Mean and median comparison

A comparison between Euclidean and Riemannian means 1, and Euclidean and Riemannian geometric medians 2, on low-dimensional synthetic datasets.

# Authors: Quentin Barthélemy
#
# License: BSD (3-clause)

import numpy as np
import matplotlib.pyplot as plt

from sklearn.datasets import make_blobs
from pyriemann.datasets import make_outliers
from pyriemann.utils import mean_euclid, mean_riemann
from pyriemann.utils import median_euclid, median_riemann
from pyriemann.clustering import Potato

rs = np.random.RandomState(17)

Data in vector space

Dataset of 2D vectors, reproducing Fig 1 of reference 2.
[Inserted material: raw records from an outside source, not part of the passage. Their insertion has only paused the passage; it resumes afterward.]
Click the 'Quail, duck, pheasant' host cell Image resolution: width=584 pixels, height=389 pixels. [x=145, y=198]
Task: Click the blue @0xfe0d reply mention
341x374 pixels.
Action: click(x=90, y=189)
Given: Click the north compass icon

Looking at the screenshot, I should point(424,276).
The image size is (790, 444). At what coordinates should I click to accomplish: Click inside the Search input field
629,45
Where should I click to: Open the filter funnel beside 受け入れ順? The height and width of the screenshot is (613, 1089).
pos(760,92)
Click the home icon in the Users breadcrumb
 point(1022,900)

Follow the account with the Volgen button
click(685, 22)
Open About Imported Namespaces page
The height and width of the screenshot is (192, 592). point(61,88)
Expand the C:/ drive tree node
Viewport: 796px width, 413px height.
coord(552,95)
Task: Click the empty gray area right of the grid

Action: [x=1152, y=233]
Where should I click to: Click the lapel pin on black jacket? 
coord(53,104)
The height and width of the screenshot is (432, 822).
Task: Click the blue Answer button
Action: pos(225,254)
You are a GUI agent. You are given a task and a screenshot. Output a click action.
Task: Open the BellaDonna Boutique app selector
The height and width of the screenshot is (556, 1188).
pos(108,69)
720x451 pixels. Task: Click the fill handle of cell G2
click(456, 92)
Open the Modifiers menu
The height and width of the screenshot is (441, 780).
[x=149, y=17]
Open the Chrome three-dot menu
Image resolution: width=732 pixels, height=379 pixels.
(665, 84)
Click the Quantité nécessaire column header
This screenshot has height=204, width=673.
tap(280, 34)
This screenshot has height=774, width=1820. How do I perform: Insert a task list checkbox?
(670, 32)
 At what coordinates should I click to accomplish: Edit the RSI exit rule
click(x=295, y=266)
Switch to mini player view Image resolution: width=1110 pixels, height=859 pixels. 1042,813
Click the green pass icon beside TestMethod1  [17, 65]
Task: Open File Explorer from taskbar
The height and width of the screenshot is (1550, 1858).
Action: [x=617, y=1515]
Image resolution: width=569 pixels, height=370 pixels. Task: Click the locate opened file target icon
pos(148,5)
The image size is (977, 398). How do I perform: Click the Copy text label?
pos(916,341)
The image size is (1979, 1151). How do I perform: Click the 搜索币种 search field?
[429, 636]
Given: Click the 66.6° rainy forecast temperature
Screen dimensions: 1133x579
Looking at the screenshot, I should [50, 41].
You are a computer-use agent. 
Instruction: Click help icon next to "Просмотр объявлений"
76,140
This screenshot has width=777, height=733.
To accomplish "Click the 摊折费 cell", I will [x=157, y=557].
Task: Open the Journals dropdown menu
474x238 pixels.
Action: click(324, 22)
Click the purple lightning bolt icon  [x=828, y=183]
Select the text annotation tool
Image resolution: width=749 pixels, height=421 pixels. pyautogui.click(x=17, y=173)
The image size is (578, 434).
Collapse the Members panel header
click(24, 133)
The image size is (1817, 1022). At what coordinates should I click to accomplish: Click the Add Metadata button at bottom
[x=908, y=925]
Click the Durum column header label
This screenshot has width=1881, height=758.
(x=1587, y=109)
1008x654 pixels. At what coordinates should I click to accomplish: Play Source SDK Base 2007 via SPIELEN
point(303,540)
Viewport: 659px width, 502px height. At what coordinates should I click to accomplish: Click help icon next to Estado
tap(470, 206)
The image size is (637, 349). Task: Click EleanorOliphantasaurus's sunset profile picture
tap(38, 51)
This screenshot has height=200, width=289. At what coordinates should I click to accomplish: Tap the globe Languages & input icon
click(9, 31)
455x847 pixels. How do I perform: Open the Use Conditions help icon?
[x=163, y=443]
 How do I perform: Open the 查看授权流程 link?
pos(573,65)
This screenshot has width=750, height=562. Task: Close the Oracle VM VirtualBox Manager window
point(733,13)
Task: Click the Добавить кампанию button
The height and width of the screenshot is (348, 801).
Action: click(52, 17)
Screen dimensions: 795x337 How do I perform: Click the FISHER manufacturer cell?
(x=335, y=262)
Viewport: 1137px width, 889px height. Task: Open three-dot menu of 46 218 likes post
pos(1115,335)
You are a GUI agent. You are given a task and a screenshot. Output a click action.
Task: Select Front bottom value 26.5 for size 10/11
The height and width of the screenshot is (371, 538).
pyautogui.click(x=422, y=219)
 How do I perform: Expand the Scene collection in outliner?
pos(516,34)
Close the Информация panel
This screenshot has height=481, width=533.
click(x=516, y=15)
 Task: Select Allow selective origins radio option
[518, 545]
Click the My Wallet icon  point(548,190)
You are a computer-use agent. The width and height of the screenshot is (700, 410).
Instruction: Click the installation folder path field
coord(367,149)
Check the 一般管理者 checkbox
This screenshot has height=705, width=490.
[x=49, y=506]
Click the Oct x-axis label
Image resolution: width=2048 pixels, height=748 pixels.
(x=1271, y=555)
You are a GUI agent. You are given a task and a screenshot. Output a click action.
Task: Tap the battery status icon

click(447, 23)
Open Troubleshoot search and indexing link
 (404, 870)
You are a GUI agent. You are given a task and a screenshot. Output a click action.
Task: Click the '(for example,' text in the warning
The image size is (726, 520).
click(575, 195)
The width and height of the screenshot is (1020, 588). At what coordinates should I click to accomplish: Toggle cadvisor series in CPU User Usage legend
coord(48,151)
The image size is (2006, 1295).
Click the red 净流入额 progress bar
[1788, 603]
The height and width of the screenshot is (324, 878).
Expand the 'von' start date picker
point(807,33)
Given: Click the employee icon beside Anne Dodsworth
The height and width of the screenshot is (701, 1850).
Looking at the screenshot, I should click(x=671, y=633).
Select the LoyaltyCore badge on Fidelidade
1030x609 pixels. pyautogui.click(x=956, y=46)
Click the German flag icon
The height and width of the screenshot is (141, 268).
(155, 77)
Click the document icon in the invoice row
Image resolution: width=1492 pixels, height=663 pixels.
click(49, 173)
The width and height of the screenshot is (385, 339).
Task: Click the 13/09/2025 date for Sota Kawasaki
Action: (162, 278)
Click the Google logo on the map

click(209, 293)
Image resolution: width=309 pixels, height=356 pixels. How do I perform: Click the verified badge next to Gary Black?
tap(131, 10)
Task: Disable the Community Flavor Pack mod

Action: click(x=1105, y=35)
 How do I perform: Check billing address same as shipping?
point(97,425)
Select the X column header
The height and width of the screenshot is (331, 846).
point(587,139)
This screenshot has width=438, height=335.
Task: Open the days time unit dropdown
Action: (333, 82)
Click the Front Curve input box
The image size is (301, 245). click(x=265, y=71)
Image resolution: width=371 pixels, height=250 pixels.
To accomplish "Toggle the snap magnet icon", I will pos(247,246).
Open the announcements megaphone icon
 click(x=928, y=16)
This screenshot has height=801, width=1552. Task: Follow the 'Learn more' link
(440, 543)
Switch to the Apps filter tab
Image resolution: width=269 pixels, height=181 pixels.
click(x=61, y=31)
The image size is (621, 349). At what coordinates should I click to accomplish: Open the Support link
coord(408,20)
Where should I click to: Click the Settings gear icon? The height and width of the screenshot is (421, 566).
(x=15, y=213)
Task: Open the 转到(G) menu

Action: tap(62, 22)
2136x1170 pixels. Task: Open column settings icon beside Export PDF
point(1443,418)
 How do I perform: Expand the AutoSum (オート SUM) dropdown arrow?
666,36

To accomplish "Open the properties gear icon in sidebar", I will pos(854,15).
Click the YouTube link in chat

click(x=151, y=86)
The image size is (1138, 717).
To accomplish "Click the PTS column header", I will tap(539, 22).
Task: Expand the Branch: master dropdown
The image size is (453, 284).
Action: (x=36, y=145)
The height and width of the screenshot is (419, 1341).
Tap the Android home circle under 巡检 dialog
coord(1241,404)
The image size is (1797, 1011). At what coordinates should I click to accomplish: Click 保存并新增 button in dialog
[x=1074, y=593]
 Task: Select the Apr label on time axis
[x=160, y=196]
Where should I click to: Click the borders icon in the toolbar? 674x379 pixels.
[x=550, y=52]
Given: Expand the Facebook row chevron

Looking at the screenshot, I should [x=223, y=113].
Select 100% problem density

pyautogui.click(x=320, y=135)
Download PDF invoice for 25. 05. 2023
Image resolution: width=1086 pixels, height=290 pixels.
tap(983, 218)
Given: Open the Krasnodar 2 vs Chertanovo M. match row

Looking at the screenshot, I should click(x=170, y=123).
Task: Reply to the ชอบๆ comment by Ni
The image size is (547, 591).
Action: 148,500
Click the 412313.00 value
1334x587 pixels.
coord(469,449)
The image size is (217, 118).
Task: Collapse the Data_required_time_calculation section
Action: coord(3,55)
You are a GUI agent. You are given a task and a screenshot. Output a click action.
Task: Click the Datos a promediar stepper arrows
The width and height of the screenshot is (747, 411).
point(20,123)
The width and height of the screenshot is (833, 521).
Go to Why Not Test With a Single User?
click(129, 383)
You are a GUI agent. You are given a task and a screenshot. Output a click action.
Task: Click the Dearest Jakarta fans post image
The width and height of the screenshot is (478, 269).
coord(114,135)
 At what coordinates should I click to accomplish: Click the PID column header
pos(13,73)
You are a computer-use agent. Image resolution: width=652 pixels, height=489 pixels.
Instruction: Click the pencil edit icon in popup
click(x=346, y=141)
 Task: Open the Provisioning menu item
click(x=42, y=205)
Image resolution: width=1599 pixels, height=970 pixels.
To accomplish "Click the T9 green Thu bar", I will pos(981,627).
Notice how the few outliers at the top right of the picture have forced the mean away from the points, whereas the geometric median remains centrally located.

X, y = make_blobs(
    n_samples=[7, 9, 6],
    n_features=2,
    centers=np.array([[-1, -10], [-10, -4], [10, 5]]),
    cluster_std=[2, 2, 2],
    random_state=rs
)
is_inlier = (y <= 1)

C_mean = mean_euclid(X[..., np.newaxis])
C_mmed = np.median(X, axis=0)
C_gmed = median_euclid(X[..., np.newaxis])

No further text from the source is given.